Saved data entries:

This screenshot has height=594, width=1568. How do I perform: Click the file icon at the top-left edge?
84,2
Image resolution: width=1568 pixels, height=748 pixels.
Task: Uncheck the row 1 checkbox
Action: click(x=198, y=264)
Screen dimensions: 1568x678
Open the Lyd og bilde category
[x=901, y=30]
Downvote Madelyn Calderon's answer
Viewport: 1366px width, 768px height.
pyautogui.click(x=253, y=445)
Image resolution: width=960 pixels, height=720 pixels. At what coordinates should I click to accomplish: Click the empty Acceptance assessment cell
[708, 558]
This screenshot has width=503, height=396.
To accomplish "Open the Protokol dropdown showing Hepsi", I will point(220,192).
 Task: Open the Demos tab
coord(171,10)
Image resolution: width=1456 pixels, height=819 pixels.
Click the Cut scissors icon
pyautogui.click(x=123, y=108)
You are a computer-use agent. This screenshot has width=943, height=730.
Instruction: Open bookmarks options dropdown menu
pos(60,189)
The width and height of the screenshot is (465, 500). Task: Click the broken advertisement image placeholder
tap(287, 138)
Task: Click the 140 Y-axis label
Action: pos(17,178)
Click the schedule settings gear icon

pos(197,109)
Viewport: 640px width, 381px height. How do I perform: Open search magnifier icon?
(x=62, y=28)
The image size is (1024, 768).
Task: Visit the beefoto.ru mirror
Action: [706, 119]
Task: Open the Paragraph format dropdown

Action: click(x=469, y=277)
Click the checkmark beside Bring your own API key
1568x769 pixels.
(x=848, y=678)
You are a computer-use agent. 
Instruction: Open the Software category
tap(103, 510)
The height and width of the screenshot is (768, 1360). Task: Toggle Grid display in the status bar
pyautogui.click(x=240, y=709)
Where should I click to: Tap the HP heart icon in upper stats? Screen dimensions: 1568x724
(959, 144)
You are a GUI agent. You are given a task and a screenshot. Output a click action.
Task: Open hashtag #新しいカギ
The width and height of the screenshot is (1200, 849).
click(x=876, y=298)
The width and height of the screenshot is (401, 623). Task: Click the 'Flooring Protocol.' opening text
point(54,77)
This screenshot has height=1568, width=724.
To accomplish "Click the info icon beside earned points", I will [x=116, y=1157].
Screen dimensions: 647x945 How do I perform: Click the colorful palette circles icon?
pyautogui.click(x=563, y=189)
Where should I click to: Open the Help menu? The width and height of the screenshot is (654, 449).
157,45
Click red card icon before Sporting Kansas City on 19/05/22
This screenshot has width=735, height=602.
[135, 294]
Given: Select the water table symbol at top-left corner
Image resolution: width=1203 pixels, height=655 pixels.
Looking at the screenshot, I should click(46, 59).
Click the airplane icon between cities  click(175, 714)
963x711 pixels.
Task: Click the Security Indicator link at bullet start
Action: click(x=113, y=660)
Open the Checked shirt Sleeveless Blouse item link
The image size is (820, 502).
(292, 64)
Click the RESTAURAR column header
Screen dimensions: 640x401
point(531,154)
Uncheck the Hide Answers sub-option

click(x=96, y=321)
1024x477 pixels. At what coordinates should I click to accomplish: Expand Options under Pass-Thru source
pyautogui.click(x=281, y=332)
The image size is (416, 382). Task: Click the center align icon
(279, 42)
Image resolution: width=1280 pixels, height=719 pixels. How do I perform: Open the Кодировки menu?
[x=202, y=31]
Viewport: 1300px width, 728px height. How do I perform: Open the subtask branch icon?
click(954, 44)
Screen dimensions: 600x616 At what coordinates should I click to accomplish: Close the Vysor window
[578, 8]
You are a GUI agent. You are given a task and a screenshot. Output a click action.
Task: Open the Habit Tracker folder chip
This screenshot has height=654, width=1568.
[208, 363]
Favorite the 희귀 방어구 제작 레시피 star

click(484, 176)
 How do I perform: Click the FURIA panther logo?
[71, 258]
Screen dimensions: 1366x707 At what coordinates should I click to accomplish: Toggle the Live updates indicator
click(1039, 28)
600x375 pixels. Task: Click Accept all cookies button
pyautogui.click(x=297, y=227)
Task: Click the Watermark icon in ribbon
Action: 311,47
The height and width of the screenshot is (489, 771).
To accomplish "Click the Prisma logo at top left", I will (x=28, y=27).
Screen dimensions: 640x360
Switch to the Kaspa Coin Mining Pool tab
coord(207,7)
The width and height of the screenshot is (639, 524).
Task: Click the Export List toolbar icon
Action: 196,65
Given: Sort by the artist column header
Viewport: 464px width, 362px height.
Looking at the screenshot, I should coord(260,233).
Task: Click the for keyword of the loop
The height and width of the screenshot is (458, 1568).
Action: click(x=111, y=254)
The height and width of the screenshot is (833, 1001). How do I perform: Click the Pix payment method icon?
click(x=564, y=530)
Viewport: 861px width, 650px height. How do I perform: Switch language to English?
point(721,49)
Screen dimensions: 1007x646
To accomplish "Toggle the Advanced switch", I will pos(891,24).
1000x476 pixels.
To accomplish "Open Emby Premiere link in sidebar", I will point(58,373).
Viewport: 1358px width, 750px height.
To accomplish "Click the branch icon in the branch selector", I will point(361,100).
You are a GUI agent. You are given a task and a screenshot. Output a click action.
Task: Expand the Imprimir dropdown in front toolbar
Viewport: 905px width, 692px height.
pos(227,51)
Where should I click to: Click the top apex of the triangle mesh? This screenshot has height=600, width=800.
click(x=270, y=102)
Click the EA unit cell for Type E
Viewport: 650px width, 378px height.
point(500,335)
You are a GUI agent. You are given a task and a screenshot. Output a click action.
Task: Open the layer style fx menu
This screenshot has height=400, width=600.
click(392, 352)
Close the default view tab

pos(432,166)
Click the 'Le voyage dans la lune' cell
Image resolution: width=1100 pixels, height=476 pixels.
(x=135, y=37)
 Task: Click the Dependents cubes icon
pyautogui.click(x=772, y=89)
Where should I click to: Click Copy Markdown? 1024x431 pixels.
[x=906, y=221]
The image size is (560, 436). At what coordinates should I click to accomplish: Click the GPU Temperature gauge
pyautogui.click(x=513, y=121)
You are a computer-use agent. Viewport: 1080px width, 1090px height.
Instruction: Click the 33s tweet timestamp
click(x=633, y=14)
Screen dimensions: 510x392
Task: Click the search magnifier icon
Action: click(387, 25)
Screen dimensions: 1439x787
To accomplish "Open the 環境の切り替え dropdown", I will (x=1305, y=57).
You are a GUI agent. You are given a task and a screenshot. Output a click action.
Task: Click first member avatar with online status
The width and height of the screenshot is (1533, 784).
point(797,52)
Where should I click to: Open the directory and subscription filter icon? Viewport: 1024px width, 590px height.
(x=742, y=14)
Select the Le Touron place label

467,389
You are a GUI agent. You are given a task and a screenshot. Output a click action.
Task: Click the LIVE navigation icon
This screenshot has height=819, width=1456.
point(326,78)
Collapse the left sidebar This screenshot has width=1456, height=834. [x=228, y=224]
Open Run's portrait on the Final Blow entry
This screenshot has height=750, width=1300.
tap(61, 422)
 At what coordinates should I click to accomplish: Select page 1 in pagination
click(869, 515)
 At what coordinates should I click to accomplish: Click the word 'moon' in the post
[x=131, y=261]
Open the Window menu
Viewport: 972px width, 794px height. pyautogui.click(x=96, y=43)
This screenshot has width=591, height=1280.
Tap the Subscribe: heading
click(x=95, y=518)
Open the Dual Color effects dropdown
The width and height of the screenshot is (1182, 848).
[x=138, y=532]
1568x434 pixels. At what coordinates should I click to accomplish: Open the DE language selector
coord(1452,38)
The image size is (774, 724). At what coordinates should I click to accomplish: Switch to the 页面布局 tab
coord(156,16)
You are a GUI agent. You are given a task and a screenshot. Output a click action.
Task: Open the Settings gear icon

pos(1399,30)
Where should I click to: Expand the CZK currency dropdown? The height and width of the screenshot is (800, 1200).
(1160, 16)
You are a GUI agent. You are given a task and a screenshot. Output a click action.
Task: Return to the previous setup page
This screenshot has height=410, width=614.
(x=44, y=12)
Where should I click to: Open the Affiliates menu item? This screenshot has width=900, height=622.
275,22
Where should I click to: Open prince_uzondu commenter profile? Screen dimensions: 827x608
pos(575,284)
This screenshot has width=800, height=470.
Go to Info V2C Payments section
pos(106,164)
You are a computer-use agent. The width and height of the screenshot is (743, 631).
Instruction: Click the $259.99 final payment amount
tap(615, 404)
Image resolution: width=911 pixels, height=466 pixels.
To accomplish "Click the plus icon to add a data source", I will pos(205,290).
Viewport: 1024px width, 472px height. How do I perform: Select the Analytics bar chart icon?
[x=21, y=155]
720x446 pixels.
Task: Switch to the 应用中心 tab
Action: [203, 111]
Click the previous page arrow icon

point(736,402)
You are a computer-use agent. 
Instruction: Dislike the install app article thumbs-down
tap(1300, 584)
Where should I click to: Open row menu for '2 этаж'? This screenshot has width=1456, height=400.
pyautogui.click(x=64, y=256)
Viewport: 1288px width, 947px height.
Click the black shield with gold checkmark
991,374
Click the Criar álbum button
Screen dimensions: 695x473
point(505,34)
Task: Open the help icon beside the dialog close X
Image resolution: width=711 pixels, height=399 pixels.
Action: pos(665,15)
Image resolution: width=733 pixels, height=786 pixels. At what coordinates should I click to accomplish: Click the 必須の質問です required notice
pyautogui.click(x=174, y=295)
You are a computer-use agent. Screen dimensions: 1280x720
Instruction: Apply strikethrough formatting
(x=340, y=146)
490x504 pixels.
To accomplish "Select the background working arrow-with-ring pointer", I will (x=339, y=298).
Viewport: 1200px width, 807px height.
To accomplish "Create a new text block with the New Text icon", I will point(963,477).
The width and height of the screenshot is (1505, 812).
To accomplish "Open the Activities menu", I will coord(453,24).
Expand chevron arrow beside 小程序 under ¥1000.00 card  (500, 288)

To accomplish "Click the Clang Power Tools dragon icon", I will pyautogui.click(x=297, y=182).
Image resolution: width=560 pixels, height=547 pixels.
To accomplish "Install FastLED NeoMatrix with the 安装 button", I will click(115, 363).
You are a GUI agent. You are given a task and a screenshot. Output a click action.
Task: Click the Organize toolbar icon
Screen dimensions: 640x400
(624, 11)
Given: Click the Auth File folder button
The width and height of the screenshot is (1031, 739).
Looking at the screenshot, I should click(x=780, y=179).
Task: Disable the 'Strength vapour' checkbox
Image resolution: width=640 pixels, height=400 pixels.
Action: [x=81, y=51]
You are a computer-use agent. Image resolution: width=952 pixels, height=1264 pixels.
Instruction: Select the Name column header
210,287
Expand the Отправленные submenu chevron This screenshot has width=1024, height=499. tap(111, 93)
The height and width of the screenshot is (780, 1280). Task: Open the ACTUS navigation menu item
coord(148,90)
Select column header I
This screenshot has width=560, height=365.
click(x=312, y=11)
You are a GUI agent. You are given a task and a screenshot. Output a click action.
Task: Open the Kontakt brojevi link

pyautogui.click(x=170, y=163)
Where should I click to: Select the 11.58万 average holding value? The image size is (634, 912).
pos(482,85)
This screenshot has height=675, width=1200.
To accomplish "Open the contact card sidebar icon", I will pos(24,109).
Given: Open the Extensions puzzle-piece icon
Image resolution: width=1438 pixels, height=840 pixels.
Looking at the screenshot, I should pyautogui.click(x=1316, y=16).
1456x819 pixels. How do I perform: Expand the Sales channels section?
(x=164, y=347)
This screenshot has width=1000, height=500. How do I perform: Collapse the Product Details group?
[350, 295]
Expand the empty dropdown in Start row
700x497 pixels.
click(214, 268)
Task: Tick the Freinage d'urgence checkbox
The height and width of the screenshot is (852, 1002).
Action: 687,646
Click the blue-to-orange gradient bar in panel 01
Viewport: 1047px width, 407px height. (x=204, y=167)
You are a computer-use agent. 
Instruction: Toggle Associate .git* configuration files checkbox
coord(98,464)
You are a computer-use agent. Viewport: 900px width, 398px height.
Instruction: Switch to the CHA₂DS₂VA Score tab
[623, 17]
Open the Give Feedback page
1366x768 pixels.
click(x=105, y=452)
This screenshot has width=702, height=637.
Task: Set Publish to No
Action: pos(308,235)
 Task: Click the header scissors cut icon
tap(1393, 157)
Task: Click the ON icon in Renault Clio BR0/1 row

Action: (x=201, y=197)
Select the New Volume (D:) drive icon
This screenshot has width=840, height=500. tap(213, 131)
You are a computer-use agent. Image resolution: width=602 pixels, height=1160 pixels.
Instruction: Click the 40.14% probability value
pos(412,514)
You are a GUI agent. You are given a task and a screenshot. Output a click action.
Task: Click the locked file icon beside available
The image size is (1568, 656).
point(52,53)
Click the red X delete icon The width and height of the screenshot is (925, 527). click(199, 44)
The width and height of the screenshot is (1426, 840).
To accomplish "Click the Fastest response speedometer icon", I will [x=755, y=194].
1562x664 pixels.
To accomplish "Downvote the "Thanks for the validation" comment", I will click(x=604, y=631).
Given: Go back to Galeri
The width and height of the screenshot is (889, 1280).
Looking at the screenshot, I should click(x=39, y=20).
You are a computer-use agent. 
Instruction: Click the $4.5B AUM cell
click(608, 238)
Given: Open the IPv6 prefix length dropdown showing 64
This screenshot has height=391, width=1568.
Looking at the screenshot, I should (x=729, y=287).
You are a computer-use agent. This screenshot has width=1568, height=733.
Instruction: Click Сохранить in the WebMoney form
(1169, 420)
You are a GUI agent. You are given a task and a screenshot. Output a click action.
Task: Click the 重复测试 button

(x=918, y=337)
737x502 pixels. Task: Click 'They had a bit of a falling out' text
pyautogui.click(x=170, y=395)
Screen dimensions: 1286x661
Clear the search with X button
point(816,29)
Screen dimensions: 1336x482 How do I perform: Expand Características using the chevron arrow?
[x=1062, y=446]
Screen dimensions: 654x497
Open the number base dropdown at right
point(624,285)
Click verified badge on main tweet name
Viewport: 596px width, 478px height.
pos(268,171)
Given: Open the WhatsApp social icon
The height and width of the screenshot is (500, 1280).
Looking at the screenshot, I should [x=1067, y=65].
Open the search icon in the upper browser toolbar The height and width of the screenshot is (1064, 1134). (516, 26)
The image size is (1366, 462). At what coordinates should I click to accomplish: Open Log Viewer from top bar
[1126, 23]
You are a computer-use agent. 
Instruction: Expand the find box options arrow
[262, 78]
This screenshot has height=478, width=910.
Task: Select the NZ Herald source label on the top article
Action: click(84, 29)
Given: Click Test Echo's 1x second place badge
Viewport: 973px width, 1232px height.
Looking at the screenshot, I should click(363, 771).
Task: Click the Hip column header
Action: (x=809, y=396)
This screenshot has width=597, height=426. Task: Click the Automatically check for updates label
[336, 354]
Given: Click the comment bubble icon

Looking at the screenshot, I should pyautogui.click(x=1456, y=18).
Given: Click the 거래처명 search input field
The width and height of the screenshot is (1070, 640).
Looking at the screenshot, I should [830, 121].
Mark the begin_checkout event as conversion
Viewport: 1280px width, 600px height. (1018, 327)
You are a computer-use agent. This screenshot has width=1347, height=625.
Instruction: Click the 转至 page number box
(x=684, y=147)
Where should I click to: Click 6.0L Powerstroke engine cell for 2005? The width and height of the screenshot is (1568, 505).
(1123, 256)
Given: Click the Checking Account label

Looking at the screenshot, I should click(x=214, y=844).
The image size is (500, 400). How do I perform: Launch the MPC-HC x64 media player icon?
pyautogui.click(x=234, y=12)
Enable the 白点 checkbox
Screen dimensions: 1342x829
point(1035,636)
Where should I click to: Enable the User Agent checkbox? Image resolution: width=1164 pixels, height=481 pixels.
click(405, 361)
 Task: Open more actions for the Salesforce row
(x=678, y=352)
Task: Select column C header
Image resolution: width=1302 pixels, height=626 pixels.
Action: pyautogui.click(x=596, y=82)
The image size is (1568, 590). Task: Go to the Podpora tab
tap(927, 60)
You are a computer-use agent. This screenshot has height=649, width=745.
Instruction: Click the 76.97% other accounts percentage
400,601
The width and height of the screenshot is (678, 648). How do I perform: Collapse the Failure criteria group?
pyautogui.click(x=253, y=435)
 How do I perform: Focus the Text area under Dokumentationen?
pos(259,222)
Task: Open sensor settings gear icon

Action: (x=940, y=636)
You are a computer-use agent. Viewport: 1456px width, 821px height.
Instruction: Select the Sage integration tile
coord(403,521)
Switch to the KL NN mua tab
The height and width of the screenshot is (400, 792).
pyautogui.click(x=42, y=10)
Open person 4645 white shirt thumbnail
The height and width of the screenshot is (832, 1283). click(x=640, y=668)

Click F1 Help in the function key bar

■ PROBLEM TO SOLVE:
The entries above hold a line with "At what coordinates should I click to accomplish: Click the word" and a later line with "This screenshot has width=591, height=1280.". Write out exactly those lines and all lines between, nothing more.

■ SOLUTION BELOW:
 At what coordinates should I click to accomplish: Click the word 'moon' in the post
[x=131, y=261]
Open the Window menu
Viewport: 972px width, 794px height. pyautogui.click(x=96, y=43)
This screenshot has width=591, height=1280.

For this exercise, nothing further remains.